Accuracy from information sources Several issues make it difficult to obtain accurate information from respondents. First, asking about PTSD symptoms is relatively more abstract than other, more observable disorders. Children with PTSD may not appear symptomatic to most observers. This leads to a public
health challenge because professionals and caregivers Inhibitors,research,lifescience,medical do not recognize PTSD or provide appropriate treatment. Complicating this issue is that PTSD is not in the normal lexicon of observable phenomenon for most people. Everyone knows what depression and hyperactivity look like. But most people in their ordinary experiences do not know what it is like to have overgeneralized fear responses to nonthreatening stimuli, or a constant state of hyperarousal in the absence of a present stressor. This Inhibitors,research,lifescience,medical illustrates one source of false-negatives in assessment.

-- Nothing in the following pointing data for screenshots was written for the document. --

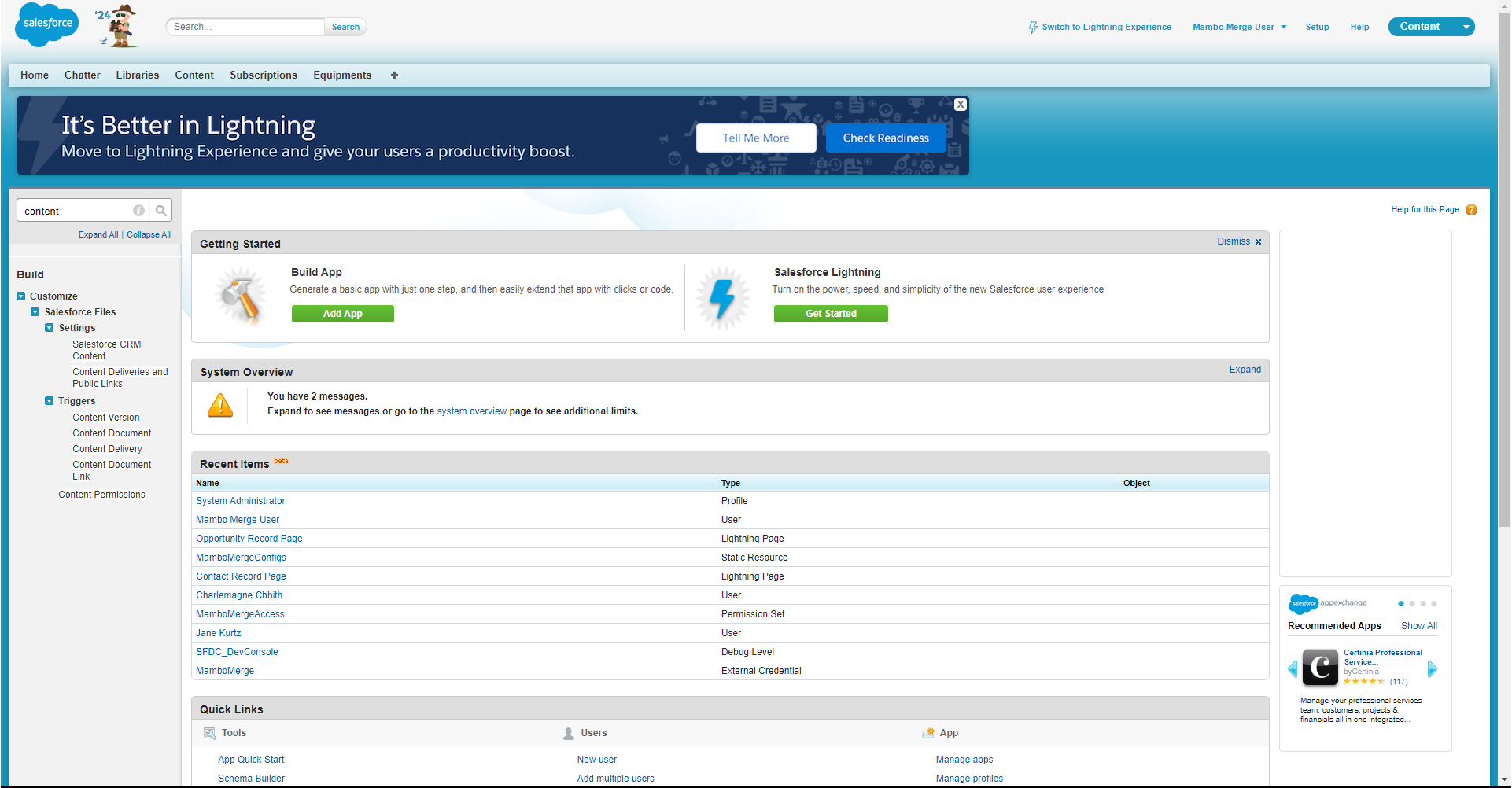Click the Build App hammer icon
This screenshot has height=788, width=1512.
pos(241,296)
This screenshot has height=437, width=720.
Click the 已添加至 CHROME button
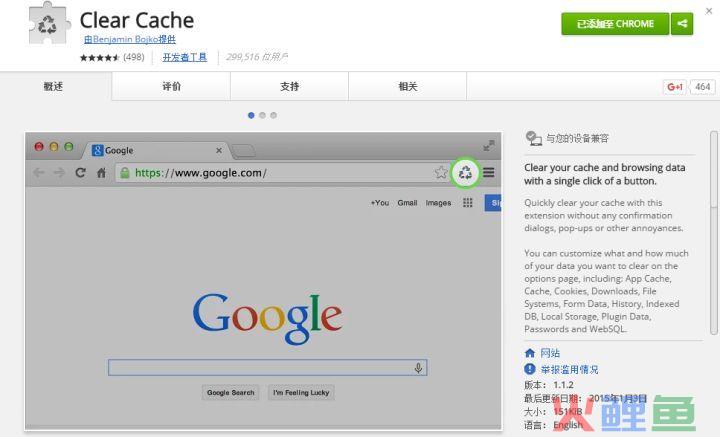tap(615, 23)
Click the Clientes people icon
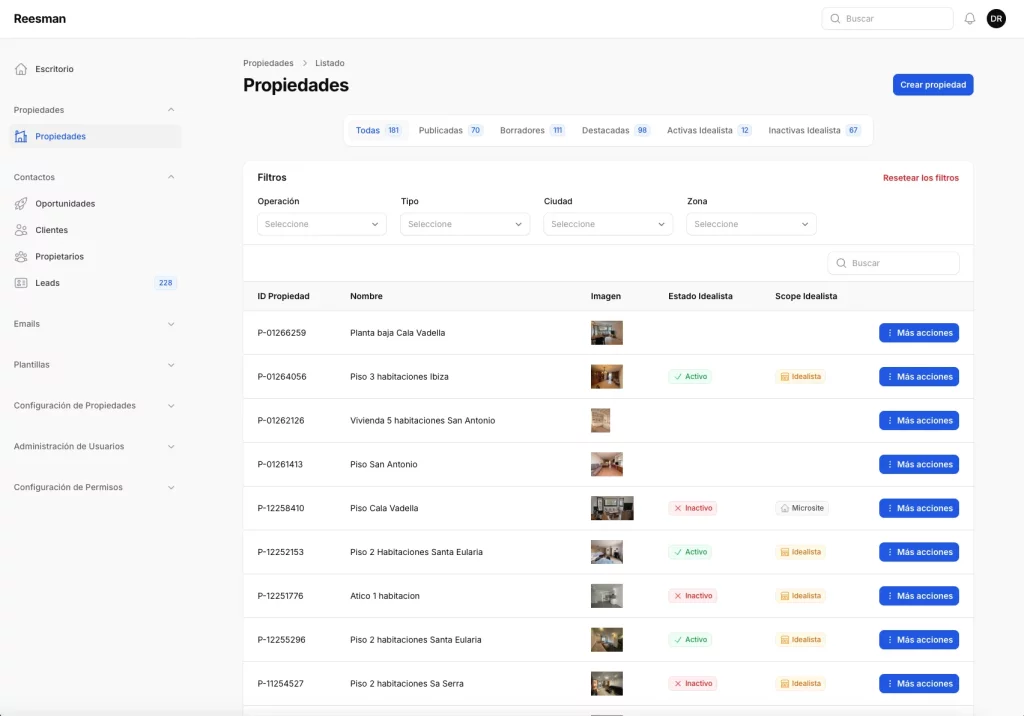This screenshot has width=1024, height=716. pyautogui.click(x=21, y=230)
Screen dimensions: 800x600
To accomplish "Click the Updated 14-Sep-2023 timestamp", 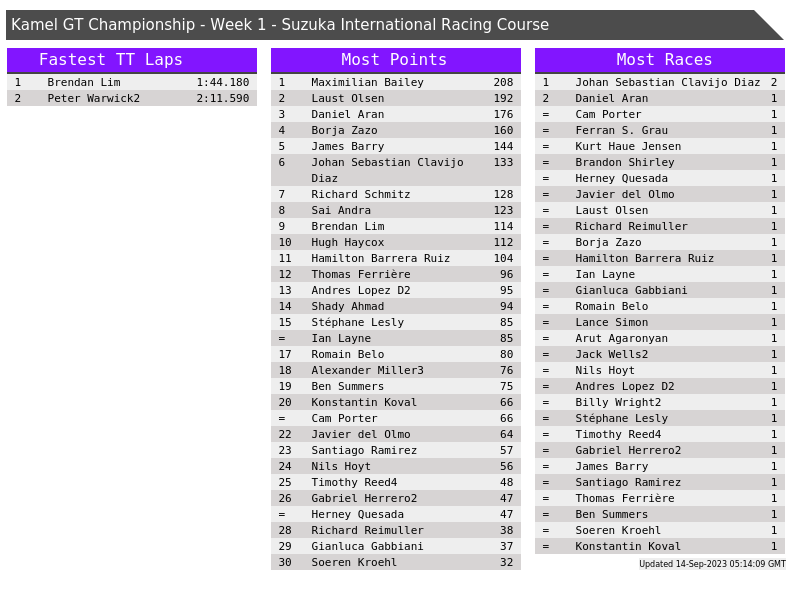I will tap(712, 564).
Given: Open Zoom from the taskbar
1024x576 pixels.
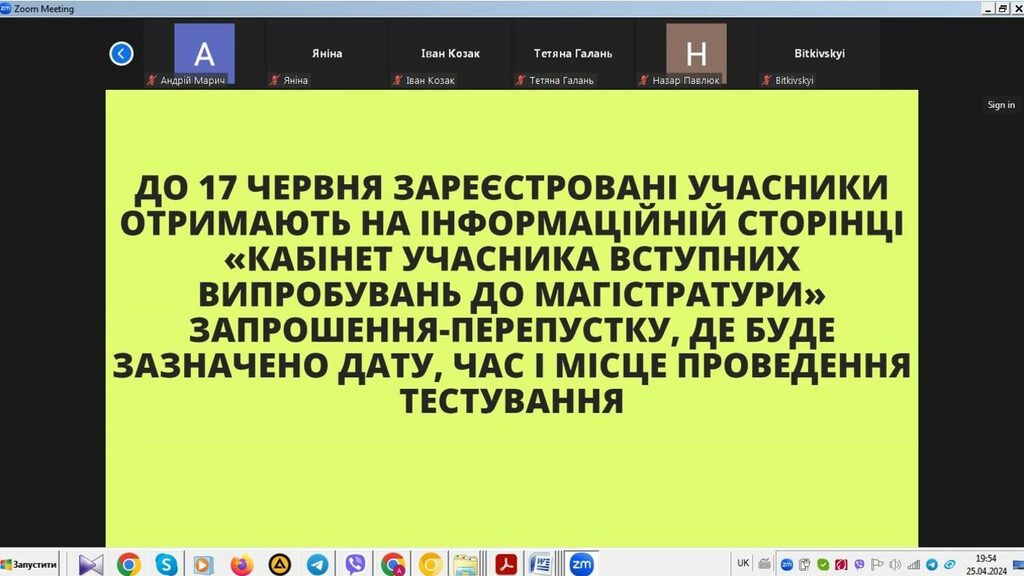Looking at the screenshot, I should coord(579,564).
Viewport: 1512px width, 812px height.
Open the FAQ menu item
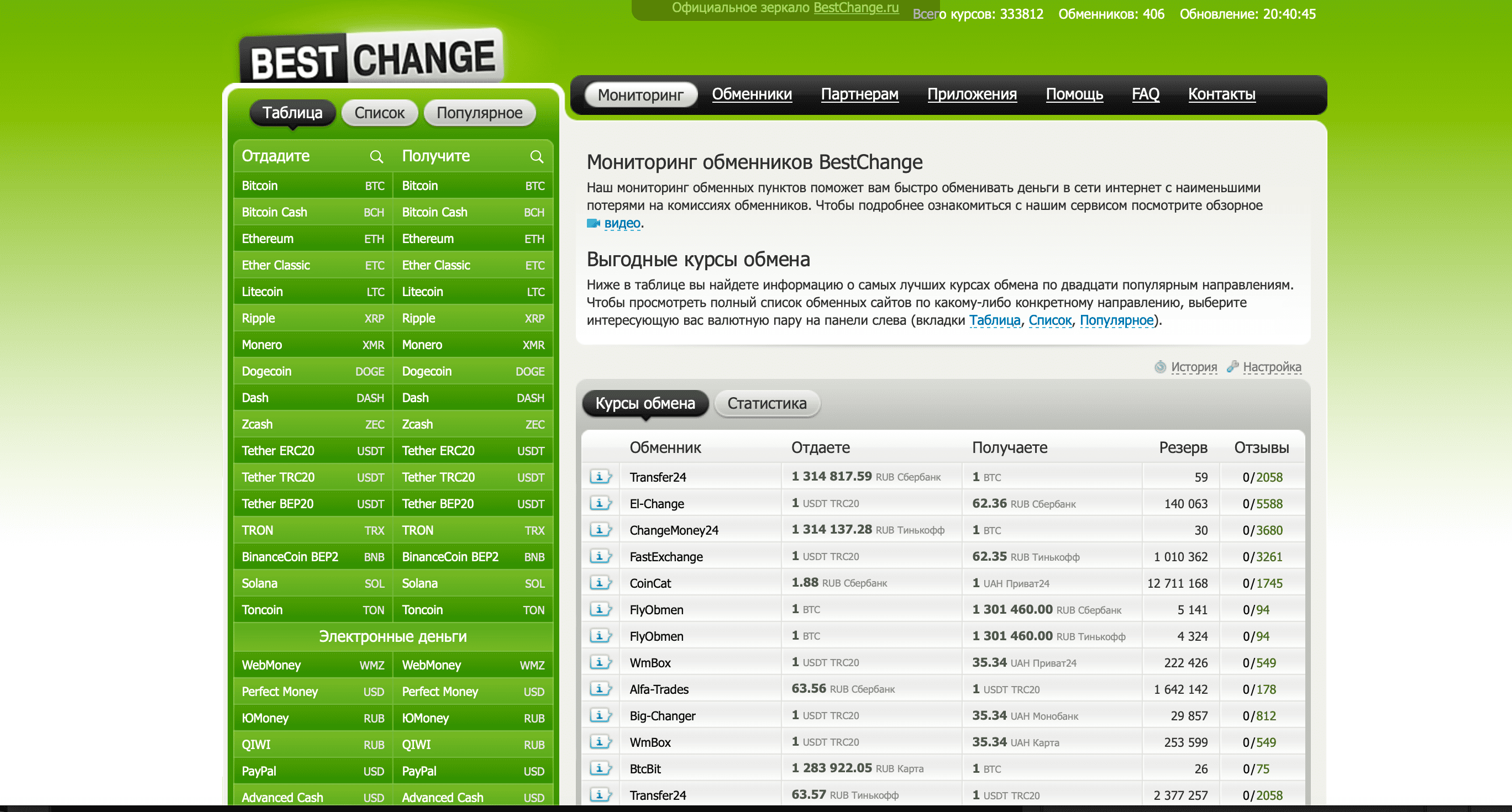pos(1145,94)
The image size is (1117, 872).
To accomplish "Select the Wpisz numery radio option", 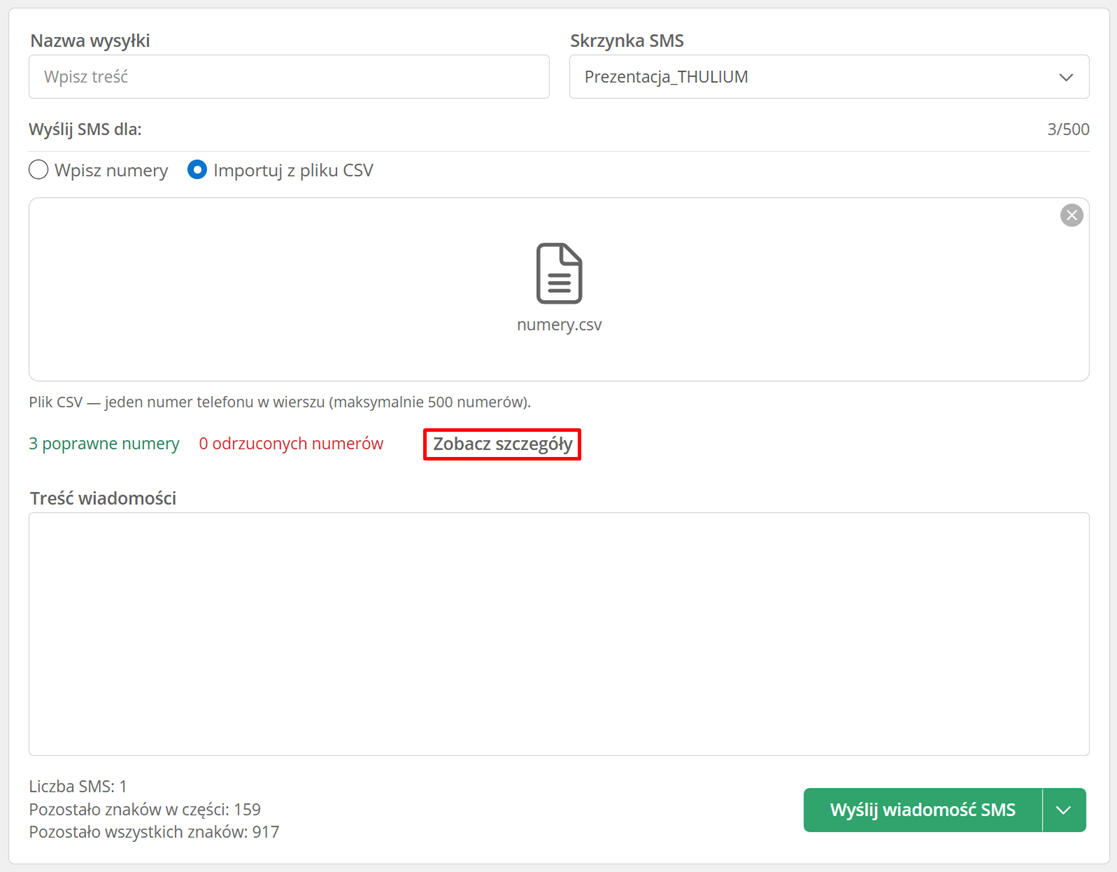I will pos(38,170).
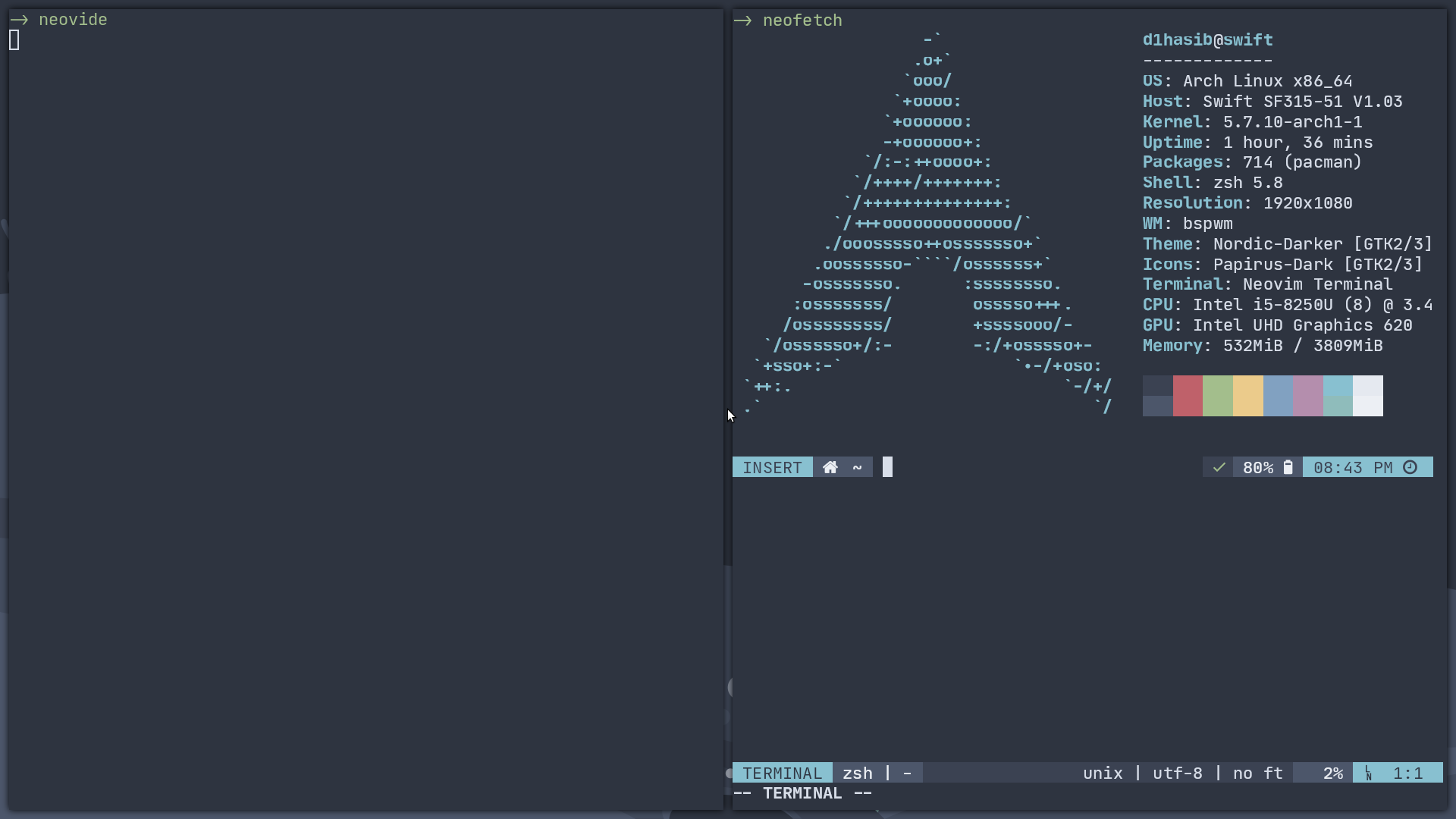Click the utf-8 encoding segment
The height and width of the screenshot is (819, 1456).
1178,773
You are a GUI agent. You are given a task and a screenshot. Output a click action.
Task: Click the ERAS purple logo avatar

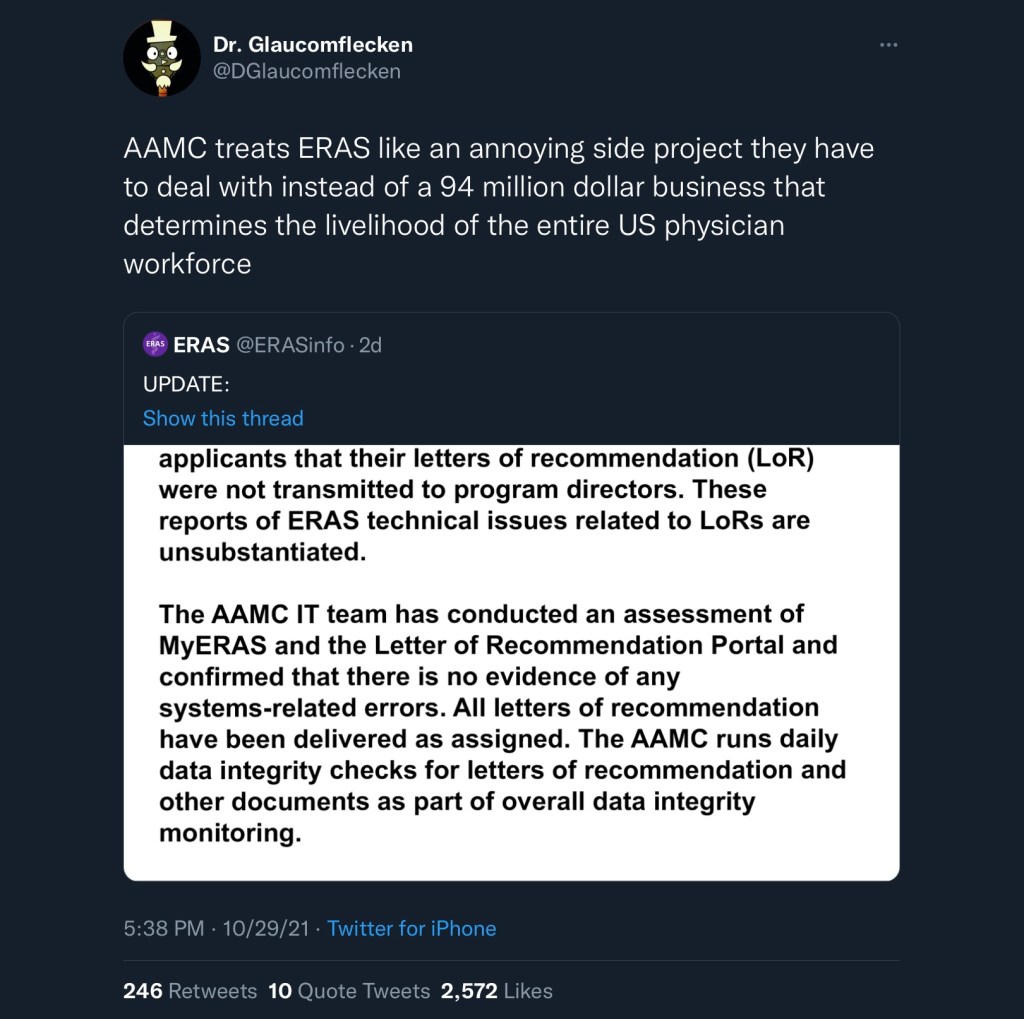155,345

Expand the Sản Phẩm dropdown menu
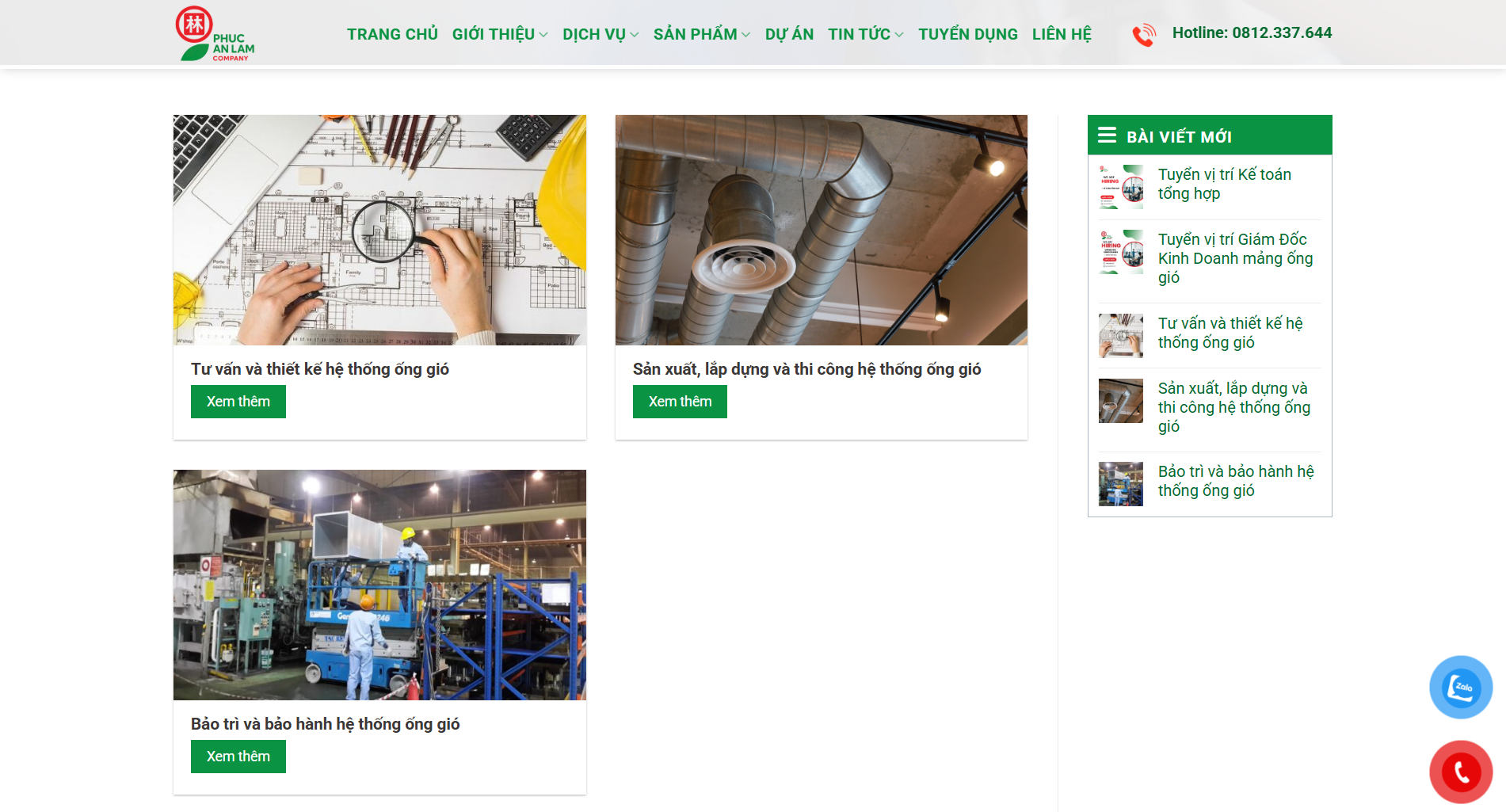[x=701, y=34]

Another source of false-negatives arises from caregivers who minimize, deny, or are simply unaware of their children’s symptoms, perhaps because of their own avoidance symptomatology. In order to minimize both false-positives and false-negatives, one must conduct a comprehensive, standardized, and rigorous interview of caregivers and, if old enough, the children. This means systematically
enquiring about all 17 signs of PTSD. Inhibitors,research,lifescience,medical Specifically, one must ask from a menu of probes, ask for examples, and include onsets, durations, and frequencies. This type of educational interviewing gives respondents a frame of
reference for the internalized and abstract items comprising signs of PTSD. This is in contrast to other Inhibitors,research,lifescience,medical types of symptomatology, such as hyperactivity or depression, which are readily observable and intuitively obvious to most people. Inhibitors,research,lifescience,medical Second, children and parental agreement about symptoms is notoriously poor. Each provides different information. Three known studies have concurrently assessed the rates at which children and their parents report PTSD symptoms. All three studies sampled children who selleck chemicals llc experienced motor vehicle accidents and other acute injuries most from emergency departments. In a sample of 24 12- to 18-ycar-old adolescents, 8.3% met the threshold for the diagnosis by child report, 4.2% by parent report, and 37.5% by combined report.24 In a sample of 51 10- to 16-year-old children, 11.9% met the diagnosis by child report, and 13.0% by parent report (combined child-parent rates were not reported).28 In a sample of 51 7- to 10year-old children, 17.8% met the PTSD-AA diagnosis by child report and 18.8% by parent report, and 40.0% by combined report.33 Contradiction in asking children to report avoidance symptoms Inherent in the current diagnostic criteria for PTSD is the requirement that respondents report (either to a clinician or on self-report instruments) avoidance symptoms.